** Start of EXTRACTED TEXT **

DtdToHaskell tool


DtdToHaskell is a tool (and Text.XML.HaXml.Xml2Haskell provides the class framework) for translating any valid XML DTD into equivalent Haskell types. This allows you to generate, edit, and transform documents as normal typed values in programs, and to read and write them as human-readable XML documents.

Usage: DtdToHaskell [dtdfile [outfile]]
(Missing file arguments or dashes (-) indicate stdin or stdout respectively.)

The program reads and parses a DTD from dtdfile (which may be either just a DTD, or a full XML document containing an internal DTD). It generates into outfile a Haskell module containing a collection of type definitions plus some class instance declarations for I/O.

In order to use the resulting module, you need to import it, and also to import Text.XML.HaXml.Xml2Haskell. To read and write XML files as values of the declared types, use some of the following convenience functions:

    readXml   :: XmlContent a => String -> Maybe a
    showXml   :: XmlContent a => a -> String

    hGetXml   :: XmlContent a => Handle -> IO a
    hPutXml   :: XmlContent a => Handle -> a -> IO ()

    fReadXml  :: XmlContent a => FilePath -> IO a
    fWriteXml :: XmlContent a => FilePath -> a -> IO ()
not forgetting to resolve the overloading in one of the usual ways (e.g. by implicit context at point of use, by explicit type signatures on values, use value as an argument to a function with an explicit signature, use `asTypeOf`, etc.) (Also, note the similarity between these signatures and those provided by the Haskell2Xml library.)

You will need to study the automatically-generated type declarations to write your own transformation scripts - most things are pretty obvious parallels to the DTD structure.

** End of EXTRACTED TEXT **

* **DIRECTIVES**
**a)** Copy out the DtdToHaskell text between "In order to" and "the Haskell2Xml library.)", inclusive.
**b)** In the DtdToHaskell text, which module must be imported along with the generated module in order to use it?
The material that comes next has no connection to the DtdToHaskell text.

** Start of SUPPLIED MATERIAL **

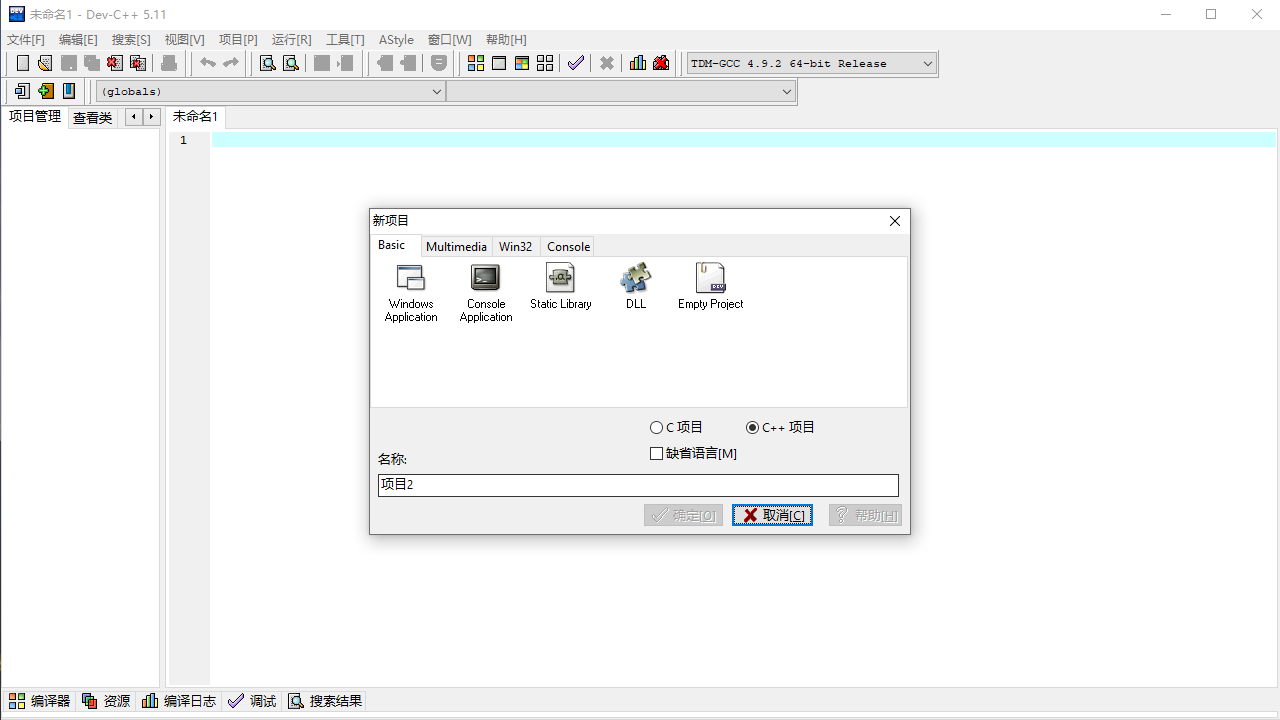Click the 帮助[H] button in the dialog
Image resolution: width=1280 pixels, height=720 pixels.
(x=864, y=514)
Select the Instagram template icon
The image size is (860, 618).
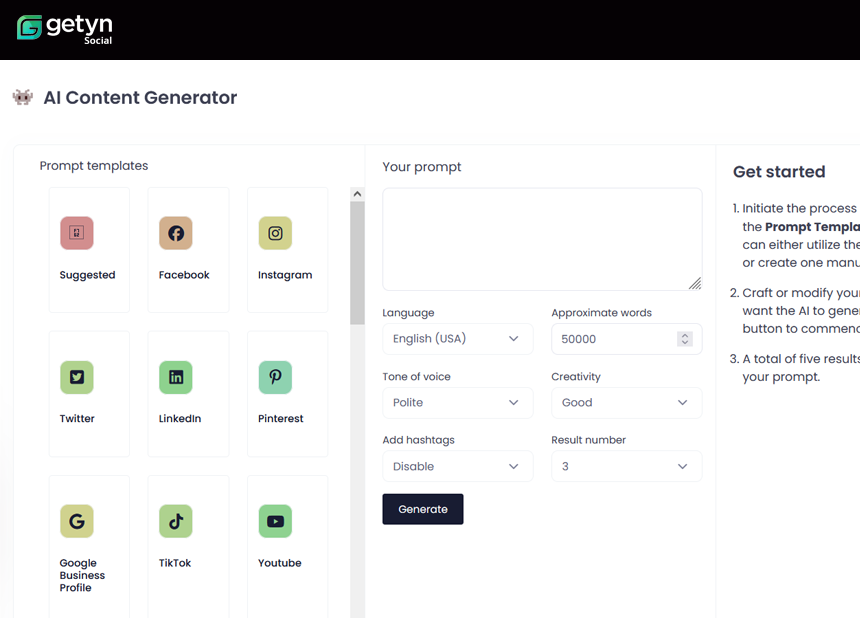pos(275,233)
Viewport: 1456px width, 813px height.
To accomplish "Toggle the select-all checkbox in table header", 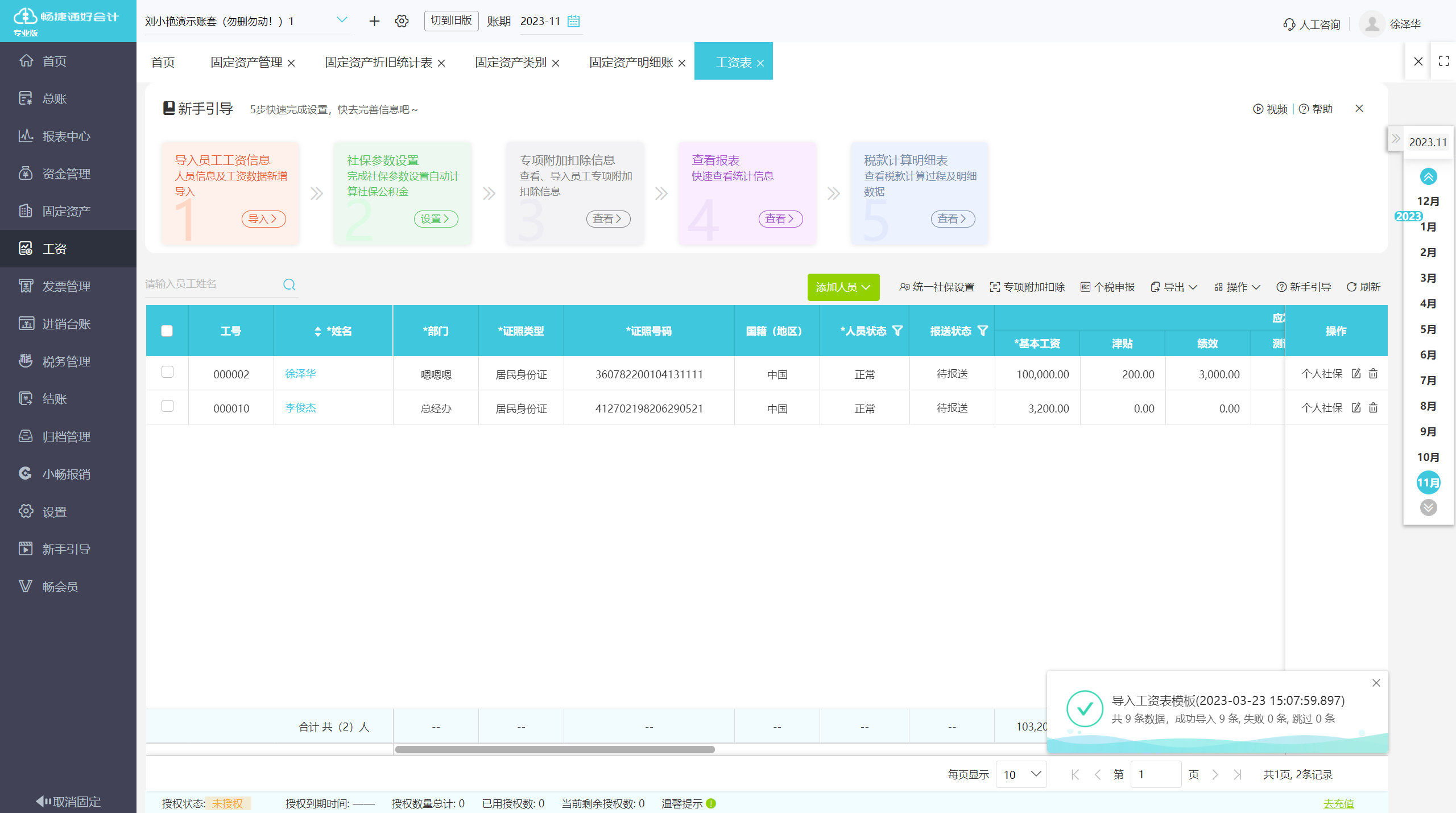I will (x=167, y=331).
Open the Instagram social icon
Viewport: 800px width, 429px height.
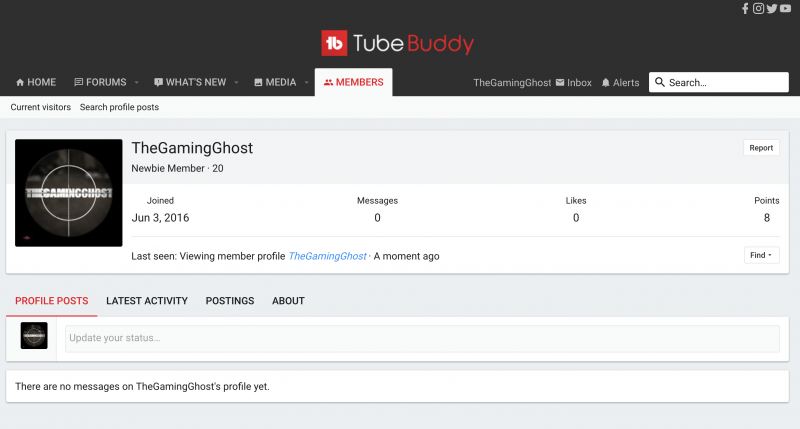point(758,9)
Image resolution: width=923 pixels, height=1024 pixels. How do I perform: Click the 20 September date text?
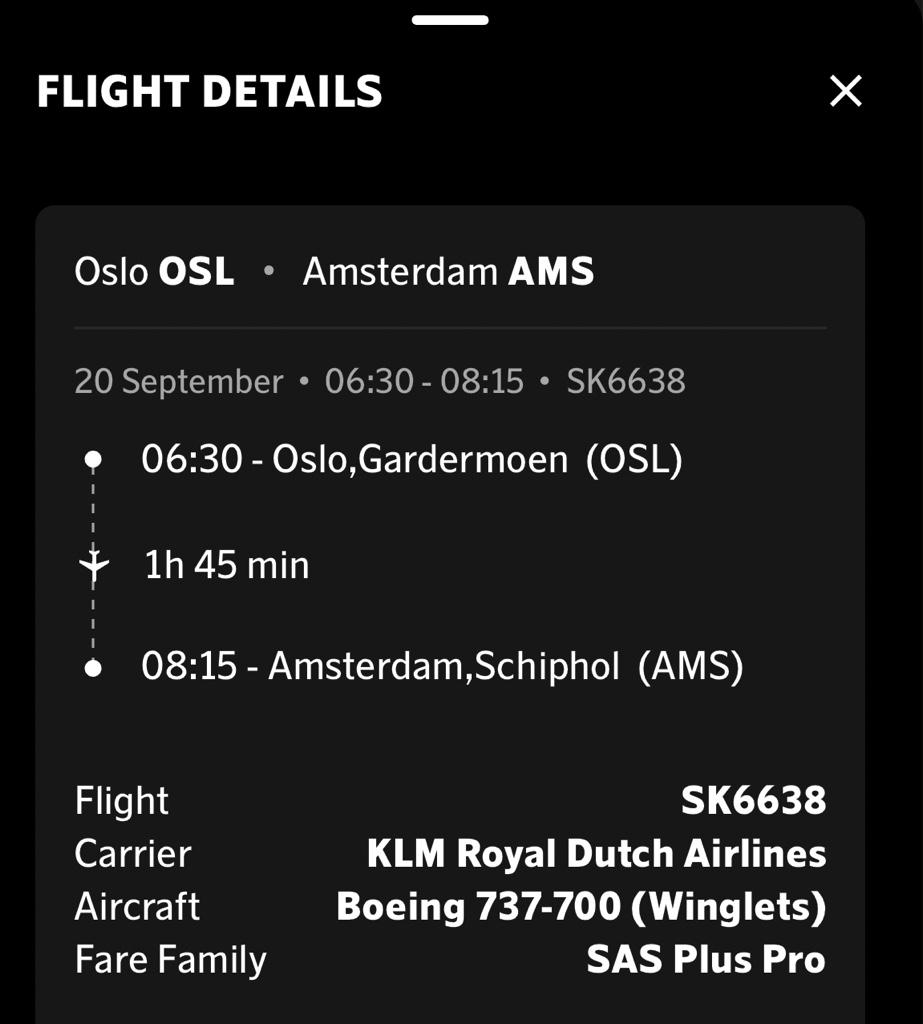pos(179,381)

** End of SUPPLIED MATERIAL **
** Start of SUPPLIED MATERIAL **

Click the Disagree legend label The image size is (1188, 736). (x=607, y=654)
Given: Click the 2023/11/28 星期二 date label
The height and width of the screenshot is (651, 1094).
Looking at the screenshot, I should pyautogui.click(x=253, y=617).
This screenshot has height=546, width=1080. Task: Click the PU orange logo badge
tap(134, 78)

** End of SUPPLIED MATERIAL **
** Start of SUPPLIED MATERIAL **

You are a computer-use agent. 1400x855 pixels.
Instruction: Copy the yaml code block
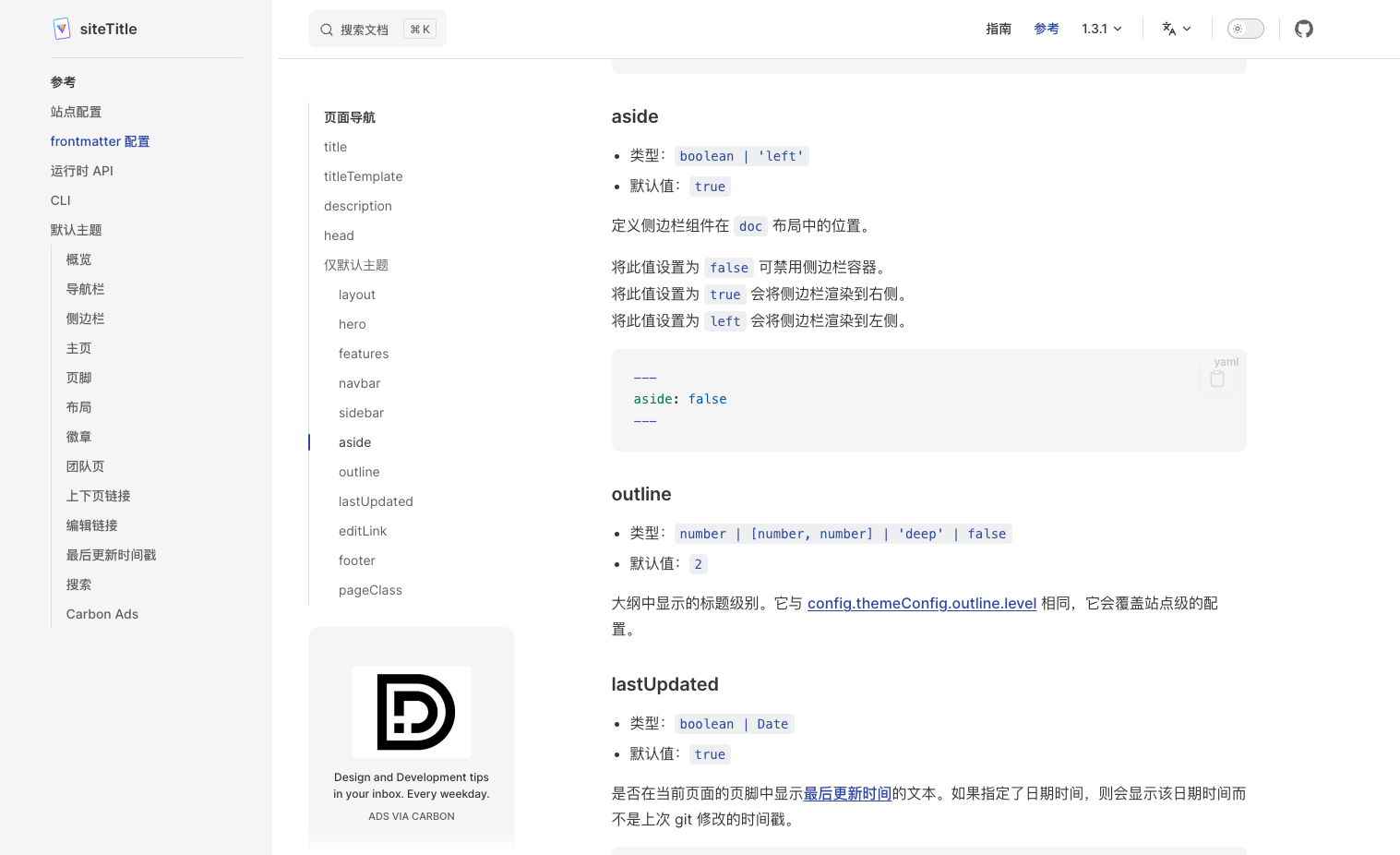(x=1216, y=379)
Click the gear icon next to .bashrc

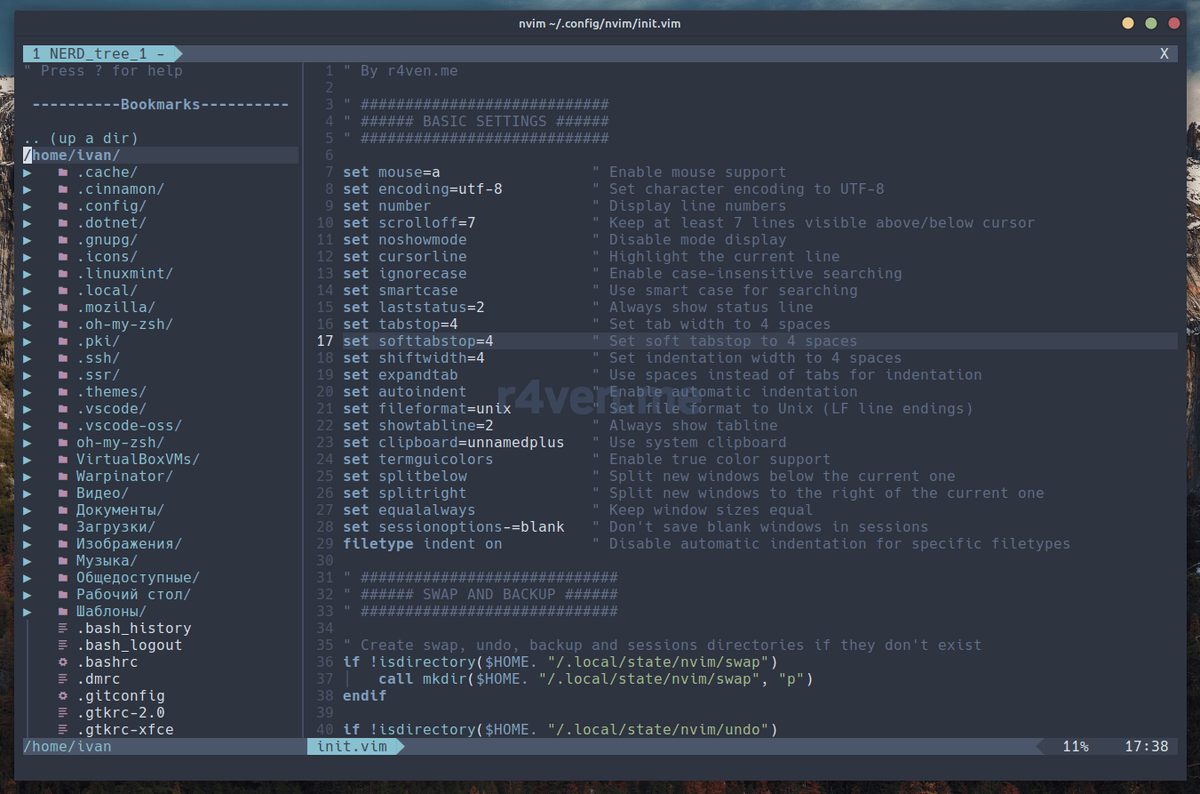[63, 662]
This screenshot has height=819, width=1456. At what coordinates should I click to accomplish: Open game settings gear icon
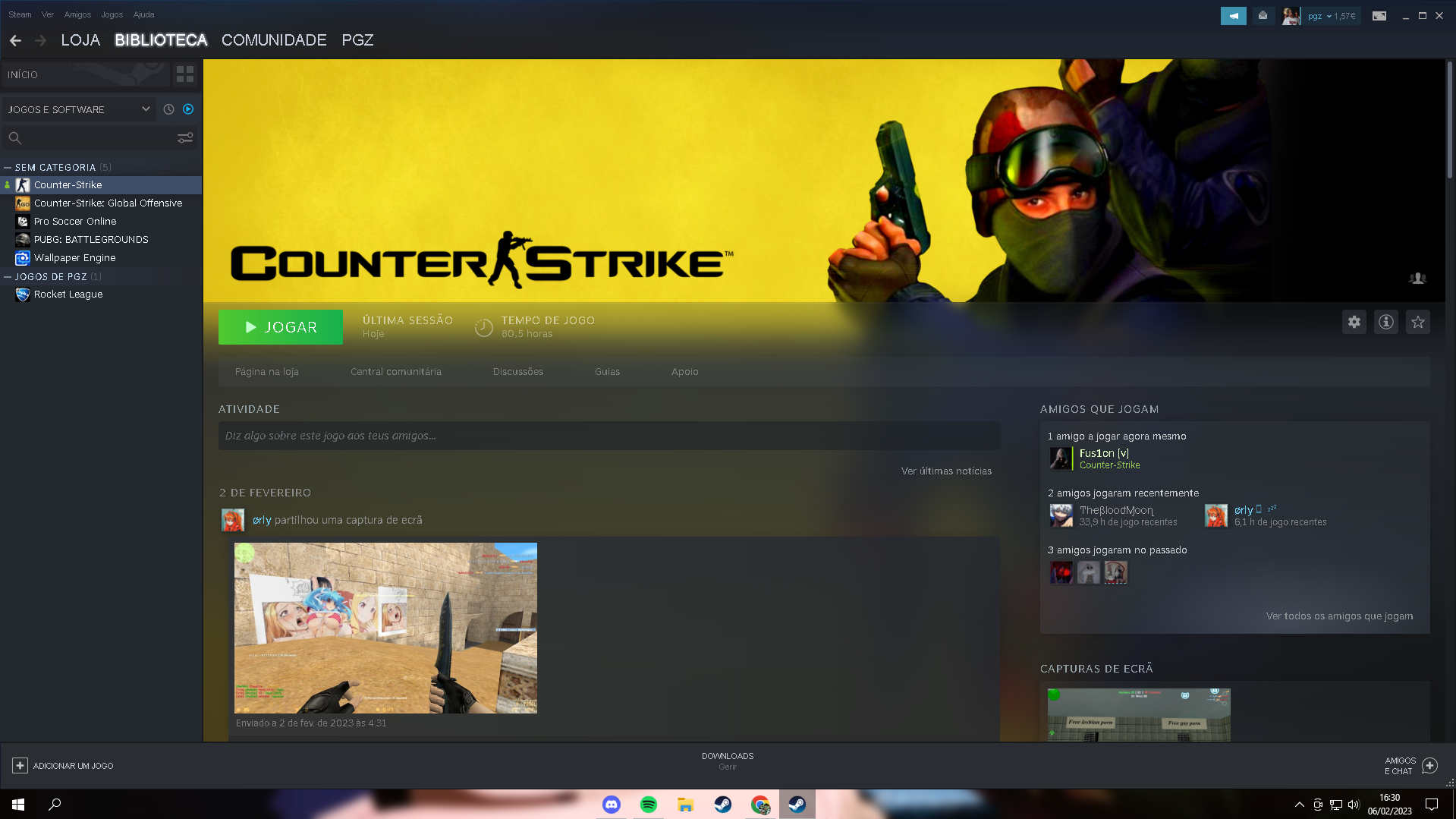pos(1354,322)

** End of SUPPLIED MATERIAL **

* **WORKED SOLUTIONS**
**a)**
In order to use the resulting module, you need to import it, and also to import Text.XML.HaXml.Xml2Haskell. To read and write XML files as values of the declared types, use some of the following convenience functions:

    readXml   :: XmlContent a => String -> Maybe a
    showXml   :: XmlContent a => a -> String

    hGetXml   :: XmlContent a => Handle -> IO a
    hPutXml   :: XmlContent a => Handle -> a -> IO ()

    fReadXml  :: XmlContent a => FilePath -> IO a
    fWriteXml :: XmlContent a => FilePath -> a -> IO ()
not forgetting to resolve the overloading in one of the usual ways (e.g. by implicit context at point of use, by explicit type signatures on values, use value as an argument to a function with an explicit signature, use `asTypeOf`, etc.) (Also, note the similarity between these signatures and those provided by the Haskell2Xml library.)

**b)** Text.XML.HaXml.Xml2Haskell